▶ [Data shown]:

──────────

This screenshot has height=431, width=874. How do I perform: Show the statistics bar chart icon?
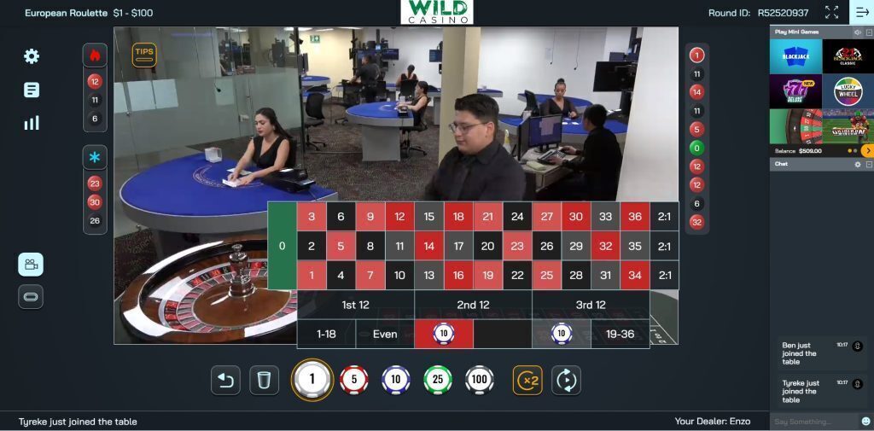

──────────

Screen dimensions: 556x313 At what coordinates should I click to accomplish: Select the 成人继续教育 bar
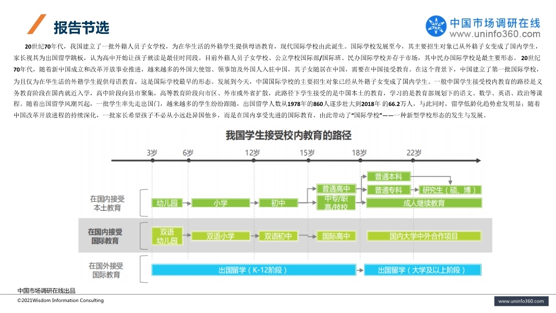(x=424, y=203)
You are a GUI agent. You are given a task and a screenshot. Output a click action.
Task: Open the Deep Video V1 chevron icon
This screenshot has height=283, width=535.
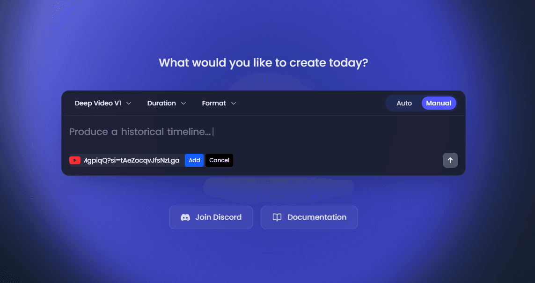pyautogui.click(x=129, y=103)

──────────

▶ [Instructions to follow]:
Recast the records above, starting with the line containing "Screen dimensions: 556x313" and going on through the line containing "pyautogui.click(x=129, y=103)", as a Markdown table with the columns Row and Line Text, skipping any blank lines. Leave the pictures out of the table.

▶ [Solution for this exercise]:
| Row | Line Text |
|---|---|
| 1 | Screen dimensions: 556x313 At what coordinates should I click to accomplish: Select the 成人继续教育 bar |
| 2 | (x=424, y=203) |
| 3 | You are a GUI agent. You are given a task and a screenshot. Output a click action. |
| 4 | Task: Open the Deep Video V1 chevron icon |
| 5 | This screenshot has height=283, width=535. |
| 6 | pyautogui.click(x=129, y=103) |